Acepto sin discutir y considero como verdades todas las teorías propuestas para la explicación de los misterios de nuestros orígenes.
Y acepto que la naturaleza haya podido dedicar millones de años para crear a un ser humano cuyo único pasatiempo es la destrucción de su propia especie en unos instantes.
Acepto la búsqueda del beneficio como fin supremo de la Humanidad y la acumulación de riqueza como realización de la vida humana.
Acepto la destrucción de los bosques, la casi desaparición de los peces en los ríos y en nuestros océanos. Acepto el aumento de la polución industrial y la dispersión de venenos químicos y de elementos radiactivos en la naturaleza.
Acepto la utilizacion de toda clase de aditivos químicos en mi alimentación, porque estoy convencido de que si se añaden es porque son útiles e inócuos.
Acepto la guerra económica que actúa con rigor sobre el planeta, aunque siento que nos lleva hacia una catástrofe sin precedentes.
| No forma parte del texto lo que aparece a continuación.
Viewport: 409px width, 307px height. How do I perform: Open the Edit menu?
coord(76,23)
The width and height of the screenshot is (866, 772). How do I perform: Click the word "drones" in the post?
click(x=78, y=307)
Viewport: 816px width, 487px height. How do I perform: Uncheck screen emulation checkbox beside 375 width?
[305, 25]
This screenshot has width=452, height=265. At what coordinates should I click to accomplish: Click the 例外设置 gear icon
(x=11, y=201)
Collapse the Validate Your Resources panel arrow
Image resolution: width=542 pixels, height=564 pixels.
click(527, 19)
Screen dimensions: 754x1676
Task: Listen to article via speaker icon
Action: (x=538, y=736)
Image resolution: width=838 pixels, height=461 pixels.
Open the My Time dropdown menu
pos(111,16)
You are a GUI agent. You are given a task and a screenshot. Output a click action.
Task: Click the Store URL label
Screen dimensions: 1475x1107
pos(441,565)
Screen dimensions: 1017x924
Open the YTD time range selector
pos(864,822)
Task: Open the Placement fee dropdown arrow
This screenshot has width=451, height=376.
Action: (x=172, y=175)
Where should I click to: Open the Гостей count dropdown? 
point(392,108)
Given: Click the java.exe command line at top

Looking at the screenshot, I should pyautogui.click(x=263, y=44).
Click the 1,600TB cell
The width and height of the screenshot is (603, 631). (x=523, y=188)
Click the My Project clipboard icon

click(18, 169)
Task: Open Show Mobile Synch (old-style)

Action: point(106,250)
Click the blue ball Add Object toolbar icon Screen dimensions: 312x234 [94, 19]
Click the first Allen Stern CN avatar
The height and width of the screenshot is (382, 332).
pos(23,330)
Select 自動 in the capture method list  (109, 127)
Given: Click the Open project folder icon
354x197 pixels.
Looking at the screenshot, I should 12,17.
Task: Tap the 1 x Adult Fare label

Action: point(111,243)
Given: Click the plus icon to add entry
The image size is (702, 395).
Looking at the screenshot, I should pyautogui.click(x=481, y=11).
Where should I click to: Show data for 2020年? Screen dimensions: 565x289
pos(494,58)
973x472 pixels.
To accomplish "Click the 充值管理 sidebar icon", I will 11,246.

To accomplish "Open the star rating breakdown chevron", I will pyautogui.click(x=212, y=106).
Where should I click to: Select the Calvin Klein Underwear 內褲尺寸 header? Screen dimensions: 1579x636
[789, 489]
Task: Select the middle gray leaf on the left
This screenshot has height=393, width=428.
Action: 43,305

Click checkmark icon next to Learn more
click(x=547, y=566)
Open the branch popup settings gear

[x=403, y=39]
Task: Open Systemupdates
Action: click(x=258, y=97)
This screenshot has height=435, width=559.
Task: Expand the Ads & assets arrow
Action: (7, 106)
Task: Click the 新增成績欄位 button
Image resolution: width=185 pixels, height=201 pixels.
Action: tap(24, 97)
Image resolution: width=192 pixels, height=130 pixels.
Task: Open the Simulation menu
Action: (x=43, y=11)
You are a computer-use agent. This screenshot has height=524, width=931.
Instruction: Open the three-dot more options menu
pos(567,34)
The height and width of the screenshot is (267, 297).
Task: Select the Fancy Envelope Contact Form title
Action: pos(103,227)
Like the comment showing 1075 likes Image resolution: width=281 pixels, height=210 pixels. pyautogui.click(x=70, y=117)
Acepto esta situación, y supongo que no puedo hacer nada para cambiarla o mejorarla.Acepto ser tratado como ganado porque definitivamente pienso que no valgo más.

ACEPTO NO PLANTEAR NINGUNA CUESTIÓN, CERRAR LOS OJOS SOBRE TODO ESTO Y NO FORMULAR NINGUNA OPOSICIÓN VERDADERA, PORQUE ESTOY DEMASIADO OCUPADO POR MI VIDA Y MIS PREOCUPACIONES.INCLUSO ACEPTO DEFENDER A MUERTE ESTE CONTRATO SI USTED ME LO PIDE.ACEPTO PUES, EN MI ALMA Y CONCIENCIA Y DEFINITIVAMENTE ESTA MATRIZ TRISTE QUE USTED COLOCA DELANTE DE MIS OJOS PARA ABSTENERME DE VER LA REALIDAD DE LAS COSAS.

Sé que todos ustedes actúan por mi bien y el de todos, y por eso les doy las gracias.